======== TEXT TO READ

We do not grow, gather or hunt our own food. We buy it at the grocery store and restaurants. We do not make our own clothes. We did not build our house. These, too, are things that we buy — as has been the case for the vast majority of Americans for many years.
We also spend money on services that compensate for a lack of practical skills. We do not change the oil in our vehicles or fix them when they break down. We’ve hired the same excellent handyman for various household projects for almost 20 years, spanning three different residences. If something goes wrong with the plumbing, I have hopefully learned to call a professional.
While it doesn’t necessarily make me feel good to lean on help like this, these transactions feel reasonable. I’m paying someone with a particular skill for something that I either don’t know how to do or would do quite poorly, possibly leading to bigger problems down the road. This is more or less how a functioning economy works.
Where I run into a personal, financial and grand philosophical dilemma is the emergence of the convenience economy: paying for services that I could do myself but can also afford to outsource out of a combination of laziness and privilege.
Food delivery is one of those battles. We (gratefully) received a nice gift card for a delivery service that we put to use during the chaos of moving to our new house in the spring. But I was also appalled to find that our family of five order from a restaurant that we order from fairly frequently (usually getting takeout, not delivery) was about $25 more for delivery on the app than takeout through the restaurant.
I can drive to get our food! It’s the least I can do after not growing it, not cooking it and ordering it merely with a few button pushes on my phone.
This same energy caused me to have a private meltdown earlier this week. As I was driving on the freeway, I saw a business vehicle advertising itself. What was their enterprise: They are a service that will come to your house and pick up all the dog poop in your back yard. Depending on the frequency of visits and size of your yard, this could cost a few hundreds of dollars a month.
Is this what we’ve come to? That we want dogs but we’re willing to pay someone else to deal with the mess? That we want food but are willing to pay the highest premium for the least effort and friction in the transaction?
To be clear, I do not fault these businesses for wedging their way into our grotesque economy and I certainly don’t blame anyone working these jobs in order to pay for their own food, clothing and shelter.

================

▸ **GOAL 1**:
From the raw records below, list as a numbered list the lines from the line with "Task: Place cursor" to the line with "Looking at the screenshot, I should pos(399,780).", leaving out blank lines.

======== DATASET ROWS

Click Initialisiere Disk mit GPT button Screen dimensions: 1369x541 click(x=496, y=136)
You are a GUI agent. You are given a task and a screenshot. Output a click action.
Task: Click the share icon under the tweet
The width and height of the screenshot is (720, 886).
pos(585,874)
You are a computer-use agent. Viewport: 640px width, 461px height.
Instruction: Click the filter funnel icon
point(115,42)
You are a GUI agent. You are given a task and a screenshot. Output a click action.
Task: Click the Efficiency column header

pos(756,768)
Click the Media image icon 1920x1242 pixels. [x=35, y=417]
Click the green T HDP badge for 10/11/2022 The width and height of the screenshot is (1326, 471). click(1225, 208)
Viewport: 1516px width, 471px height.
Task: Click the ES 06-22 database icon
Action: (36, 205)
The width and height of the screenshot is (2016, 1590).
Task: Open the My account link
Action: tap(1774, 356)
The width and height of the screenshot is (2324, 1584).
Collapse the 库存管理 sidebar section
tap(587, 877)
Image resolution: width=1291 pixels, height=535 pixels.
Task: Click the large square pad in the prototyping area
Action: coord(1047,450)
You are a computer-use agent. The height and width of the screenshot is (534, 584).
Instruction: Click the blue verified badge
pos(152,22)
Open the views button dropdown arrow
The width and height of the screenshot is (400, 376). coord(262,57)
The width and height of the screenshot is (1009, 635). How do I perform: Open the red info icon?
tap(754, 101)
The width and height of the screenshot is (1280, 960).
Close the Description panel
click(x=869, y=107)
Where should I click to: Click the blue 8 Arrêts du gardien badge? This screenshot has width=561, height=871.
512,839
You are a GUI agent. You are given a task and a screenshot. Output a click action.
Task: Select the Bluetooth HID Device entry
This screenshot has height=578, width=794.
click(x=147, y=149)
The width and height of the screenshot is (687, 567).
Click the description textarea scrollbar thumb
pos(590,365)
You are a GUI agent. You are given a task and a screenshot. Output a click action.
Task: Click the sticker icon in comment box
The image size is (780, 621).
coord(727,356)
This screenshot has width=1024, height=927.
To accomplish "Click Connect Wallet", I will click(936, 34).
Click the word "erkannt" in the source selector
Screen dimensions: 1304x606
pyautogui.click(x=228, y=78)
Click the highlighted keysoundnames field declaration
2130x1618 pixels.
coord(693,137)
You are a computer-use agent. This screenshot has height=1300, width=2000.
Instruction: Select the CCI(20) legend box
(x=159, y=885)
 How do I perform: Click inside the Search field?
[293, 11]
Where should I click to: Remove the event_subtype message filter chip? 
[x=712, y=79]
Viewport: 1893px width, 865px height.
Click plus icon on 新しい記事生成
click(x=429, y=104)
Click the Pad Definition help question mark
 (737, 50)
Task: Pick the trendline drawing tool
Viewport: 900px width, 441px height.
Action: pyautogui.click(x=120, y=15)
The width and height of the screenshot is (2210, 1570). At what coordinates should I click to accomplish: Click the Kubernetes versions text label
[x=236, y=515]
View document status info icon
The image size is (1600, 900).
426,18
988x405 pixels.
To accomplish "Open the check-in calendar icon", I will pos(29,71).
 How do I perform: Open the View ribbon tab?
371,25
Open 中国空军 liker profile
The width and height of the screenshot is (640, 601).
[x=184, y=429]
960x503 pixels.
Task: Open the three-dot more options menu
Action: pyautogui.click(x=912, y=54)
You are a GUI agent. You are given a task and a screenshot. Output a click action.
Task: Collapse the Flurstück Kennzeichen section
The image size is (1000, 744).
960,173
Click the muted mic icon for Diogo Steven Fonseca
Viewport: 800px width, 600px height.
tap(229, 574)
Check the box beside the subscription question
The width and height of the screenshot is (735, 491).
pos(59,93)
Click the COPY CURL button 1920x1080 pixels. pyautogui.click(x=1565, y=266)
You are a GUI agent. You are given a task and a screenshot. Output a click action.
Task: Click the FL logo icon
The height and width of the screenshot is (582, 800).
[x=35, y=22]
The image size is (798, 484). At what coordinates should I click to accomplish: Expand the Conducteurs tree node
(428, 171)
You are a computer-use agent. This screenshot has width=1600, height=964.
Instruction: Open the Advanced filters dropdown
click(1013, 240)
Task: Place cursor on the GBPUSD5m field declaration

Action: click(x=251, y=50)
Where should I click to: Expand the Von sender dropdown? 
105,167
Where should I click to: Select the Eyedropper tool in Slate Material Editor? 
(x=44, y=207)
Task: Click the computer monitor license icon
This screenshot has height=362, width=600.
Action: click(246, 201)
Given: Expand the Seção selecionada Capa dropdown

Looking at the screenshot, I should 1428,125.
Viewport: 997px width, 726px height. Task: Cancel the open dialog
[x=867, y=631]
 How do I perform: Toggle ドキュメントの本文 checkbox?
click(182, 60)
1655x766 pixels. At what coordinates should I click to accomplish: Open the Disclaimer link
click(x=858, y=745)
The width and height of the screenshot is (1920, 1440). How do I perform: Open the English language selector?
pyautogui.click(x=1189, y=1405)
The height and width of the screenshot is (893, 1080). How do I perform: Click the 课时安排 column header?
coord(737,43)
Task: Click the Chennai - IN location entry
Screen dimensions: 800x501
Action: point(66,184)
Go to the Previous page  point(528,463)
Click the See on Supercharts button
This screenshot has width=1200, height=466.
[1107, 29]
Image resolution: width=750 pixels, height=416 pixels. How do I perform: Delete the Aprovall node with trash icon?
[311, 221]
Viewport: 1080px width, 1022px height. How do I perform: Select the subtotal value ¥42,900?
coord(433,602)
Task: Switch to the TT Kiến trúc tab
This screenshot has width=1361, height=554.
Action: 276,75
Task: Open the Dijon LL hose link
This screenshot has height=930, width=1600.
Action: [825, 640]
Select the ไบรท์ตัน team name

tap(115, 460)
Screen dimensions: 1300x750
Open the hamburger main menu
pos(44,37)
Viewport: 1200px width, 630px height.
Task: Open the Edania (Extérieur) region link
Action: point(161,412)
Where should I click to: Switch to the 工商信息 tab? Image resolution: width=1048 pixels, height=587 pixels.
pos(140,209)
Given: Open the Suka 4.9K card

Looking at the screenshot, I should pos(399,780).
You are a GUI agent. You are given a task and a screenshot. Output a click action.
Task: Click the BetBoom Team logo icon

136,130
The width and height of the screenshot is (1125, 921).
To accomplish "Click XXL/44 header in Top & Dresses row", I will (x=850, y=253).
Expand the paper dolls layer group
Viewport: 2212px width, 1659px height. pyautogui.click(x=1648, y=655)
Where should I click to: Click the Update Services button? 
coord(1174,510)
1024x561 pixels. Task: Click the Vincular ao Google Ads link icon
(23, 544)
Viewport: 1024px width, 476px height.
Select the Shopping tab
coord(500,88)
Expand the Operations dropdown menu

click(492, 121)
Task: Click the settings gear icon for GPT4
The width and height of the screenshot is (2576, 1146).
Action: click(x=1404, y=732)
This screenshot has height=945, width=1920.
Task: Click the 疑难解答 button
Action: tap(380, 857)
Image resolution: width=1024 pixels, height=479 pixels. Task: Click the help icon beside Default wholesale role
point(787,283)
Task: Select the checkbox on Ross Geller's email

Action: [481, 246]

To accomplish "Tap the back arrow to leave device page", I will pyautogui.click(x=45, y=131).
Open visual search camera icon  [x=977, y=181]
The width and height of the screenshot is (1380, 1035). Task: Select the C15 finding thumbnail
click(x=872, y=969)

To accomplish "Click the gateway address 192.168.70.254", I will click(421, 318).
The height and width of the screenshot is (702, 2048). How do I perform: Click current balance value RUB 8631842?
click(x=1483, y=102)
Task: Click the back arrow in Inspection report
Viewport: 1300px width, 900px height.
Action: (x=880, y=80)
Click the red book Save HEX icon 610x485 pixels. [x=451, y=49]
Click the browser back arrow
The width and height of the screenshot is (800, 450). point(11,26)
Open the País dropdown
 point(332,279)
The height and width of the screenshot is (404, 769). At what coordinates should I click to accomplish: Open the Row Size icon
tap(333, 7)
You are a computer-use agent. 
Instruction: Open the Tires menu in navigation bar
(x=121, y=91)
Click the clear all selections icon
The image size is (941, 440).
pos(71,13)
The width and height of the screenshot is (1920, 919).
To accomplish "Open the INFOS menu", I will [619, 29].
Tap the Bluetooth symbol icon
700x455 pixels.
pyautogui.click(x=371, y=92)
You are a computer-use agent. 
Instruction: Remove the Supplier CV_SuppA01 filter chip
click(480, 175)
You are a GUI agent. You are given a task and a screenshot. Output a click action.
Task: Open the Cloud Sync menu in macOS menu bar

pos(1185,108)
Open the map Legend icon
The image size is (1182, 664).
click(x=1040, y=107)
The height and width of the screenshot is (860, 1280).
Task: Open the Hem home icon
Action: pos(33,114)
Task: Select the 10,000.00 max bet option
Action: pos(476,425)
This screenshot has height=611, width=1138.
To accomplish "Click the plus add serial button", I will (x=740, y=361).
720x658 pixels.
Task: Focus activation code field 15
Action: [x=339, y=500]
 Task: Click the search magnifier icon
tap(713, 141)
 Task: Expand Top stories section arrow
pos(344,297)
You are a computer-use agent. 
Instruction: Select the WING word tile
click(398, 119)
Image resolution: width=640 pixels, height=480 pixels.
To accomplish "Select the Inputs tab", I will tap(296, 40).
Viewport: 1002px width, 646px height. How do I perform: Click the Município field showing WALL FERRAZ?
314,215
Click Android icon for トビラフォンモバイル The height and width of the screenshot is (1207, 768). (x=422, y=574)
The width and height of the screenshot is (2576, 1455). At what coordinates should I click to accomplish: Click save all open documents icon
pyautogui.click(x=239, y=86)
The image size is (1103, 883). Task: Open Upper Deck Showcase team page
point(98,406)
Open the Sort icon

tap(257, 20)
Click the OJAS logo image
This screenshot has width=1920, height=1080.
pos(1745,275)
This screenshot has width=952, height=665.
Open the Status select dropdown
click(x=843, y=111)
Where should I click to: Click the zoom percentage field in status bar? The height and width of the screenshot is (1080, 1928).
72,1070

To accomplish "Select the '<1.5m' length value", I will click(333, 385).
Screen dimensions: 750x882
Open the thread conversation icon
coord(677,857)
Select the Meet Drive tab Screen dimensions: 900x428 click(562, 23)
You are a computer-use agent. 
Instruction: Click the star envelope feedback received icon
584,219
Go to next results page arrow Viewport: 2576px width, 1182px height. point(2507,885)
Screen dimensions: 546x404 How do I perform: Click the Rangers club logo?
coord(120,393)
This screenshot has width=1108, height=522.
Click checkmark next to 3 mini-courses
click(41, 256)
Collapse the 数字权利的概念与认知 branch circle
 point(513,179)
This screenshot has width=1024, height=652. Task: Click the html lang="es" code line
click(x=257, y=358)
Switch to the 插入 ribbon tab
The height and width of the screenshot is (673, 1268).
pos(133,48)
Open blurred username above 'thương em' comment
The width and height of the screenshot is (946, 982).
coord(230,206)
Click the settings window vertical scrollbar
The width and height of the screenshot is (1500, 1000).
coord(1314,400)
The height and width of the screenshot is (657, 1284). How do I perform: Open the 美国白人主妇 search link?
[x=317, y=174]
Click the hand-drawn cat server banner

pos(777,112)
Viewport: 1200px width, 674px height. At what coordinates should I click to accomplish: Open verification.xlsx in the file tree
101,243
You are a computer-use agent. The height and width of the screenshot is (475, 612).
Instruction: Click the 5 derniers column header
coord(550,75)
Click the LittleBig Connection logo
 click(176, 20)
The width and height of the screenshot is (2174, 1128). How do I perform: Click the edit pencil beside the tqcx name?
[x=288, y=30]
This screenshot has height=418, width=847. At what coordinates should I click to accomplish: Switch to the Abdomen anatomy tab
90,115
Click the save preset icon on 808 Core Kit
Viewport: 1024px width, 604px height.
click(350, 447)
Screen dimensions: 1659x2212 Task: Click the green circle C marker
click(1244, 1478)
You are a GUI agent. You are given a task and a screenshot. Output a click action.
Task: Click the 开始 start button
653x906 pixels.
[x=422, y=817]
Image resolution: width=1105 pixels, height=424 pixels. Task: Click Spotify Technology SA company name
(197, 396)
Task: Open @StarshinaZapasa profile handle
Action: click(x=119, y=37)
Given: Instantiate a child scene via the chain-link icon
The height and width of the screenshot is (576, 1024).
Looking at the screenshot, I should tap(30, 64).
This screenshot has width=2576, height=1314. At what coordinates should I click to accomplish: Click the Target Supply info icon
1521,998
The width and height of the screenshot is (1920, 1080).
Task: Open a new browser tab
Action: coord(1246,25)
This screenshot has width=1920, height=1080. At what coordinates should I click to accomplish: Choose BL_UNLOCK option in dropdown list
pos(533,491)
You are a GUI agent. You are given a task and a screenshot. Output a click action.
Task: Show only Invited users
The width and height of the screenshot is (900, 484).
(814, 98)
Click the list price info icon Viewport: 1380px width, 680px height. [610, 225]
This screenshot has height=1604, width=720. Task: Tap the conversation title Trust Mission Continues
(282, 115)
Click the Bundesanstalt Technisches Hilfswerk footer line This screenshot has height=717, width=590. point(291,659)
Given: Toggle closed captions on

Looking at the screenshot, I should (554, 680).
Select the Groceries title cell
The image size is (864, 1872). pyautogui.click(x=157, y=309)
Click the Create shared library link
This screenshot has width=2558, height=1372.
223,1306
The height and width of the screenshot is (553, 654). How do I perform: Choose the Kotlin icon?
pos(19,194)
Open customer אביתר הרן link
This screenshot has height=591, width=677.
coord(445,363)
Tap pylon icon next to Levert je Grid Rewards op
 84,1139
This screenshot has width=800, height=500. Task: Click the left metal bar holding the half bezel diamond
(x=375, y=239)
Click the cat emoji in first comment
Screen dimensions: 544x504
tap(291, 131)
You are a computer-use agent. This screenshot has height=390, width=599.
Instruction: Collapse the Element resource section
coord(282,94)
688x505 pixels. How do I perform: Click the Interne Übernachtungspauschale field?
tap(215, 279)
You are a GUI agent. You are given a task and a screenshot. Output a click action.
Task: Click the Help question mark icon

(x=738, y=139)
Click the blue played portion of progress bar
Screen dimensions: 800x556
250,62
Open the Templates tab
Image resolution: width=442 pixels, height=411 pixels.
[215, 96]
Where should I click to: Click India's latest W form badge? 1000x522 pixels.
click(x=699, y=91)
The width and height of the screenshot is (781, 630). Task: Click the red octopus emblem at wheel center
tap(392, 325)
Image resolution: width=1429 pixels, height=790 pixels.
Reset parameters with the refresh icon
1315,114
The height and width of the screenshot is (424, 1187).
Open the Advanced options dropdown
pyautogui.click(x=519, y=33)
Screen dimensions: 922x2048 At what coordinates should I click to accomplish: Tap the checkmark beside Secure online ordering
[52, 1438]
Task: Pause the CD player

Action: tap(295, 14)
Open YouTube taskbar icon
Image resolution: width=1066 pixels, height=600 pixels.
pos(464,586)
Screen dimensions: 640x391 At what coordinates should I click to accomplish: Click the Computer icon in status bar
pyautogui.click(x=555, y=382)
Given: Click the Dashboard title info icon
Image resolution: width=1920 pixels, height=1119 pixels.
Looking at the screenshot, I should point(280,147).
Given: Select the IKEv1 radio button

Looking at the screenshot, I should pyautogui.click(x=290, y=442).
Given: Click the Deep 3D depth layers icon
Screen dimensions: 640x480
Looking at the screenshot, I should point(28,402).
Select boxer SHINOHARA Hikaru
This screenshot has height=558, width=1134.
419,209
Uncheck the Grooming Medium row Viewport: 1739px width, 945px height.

================

▸ **GOAL 2**:
Copy from "We do not grow, gather" to "for many years." in the passage on the convenience economy.

▸ **OUTPUT 1**:
1. Task: Place cursor on the GBPUSD5m field declaration
2. Action: click(x=251, y=50)
3. Where should I click to: Expand the Von sender dropdown? 
4. 105,167
5. Where should I click to: Select the Eyedropper tool in Slate Material Editor? 
6. (x=44, y=207)
7. Task: Click the computer monitor license icon
8. This screenshot has height=362, width=600.
9. Action: click(246, 201)
10. Given: Expand the Seção selecionada Capa dropdown
11. Looking at the screenshot, I should 1428,125.
12. Viewport: 997px width, 726px height. Task: Cancel the open dialog
13. [x=867, y=631]
14.  How do I perform: Toggle ドキュメントの本文 checkbox?
15. click(182, 60)
16. 1655x766 pixels. At what coordinates should I click to accomplish: Open the Disclaimer link
17. click(x=858, y=745)
18. The width and height of the screenshot is (1920, 1440). How do I perform: Open the English language selector?
19. pyautogui.click(x=1189, y=1405)
20. The height and width of the screenshot is (893, 1080). How do I perform: Click the 课时安排 column header?
21. coord(737,43)
22. Task: Click the Chennai - IN location entry
23. Screen dimensions: 800x501
24. Action: point(66,184)
25. Go to the Previous page  point(528,463)
26. Click the See on Supercharts button
27. This screenshot has width=1200, height=466.
28. [1107, 29]
29. Image resolution: width=750 pixels, height=416 pixels. How do I perform: Delete the Aprovall node with trash icon?
30. [311, 221]
31. Viewport: 1080px width, 1022px height. How do I perform: Select the subtotal value ¥42,900?
32. coord(433,602)
33. Task: Switch to the TT Kiến trúc tab
34. This screenshot has width=1361, height=554.
35. Action: 276,75
36. Task: Open the Dijon LL hose link
37. This screenshot has height=930, width=1600.
38. Action: [825, 640]
39. Select the ไบรท์ตัน team name
40. tap(115, 460)
41. Screen dimensions: 1300x750
42. Open the hamburger main menu
43. pos(44,37)
44. Viewport: 1200px width, 630px height.
45. Task: Open the Edania (Extérieur) region link
46. Action: point(161,412)
47. Where should I click to: Switch to the 工商信息 tab? Image resolution: width=1048 pixels, height=587 pixels.
48. pos(140,209)
49. Given: Open the Suka 4.9K card
50. Looking at the screenshot, I should pos(399,780).

▸ **OUTPUT 2**:
We do not grow, gather or hunt our own food. We buy it at the grocery store and restaurants. We do not make our own clothes. We did not build our house. These, too, are things that we buy — as has been the case for the vast majority of Americans for many years.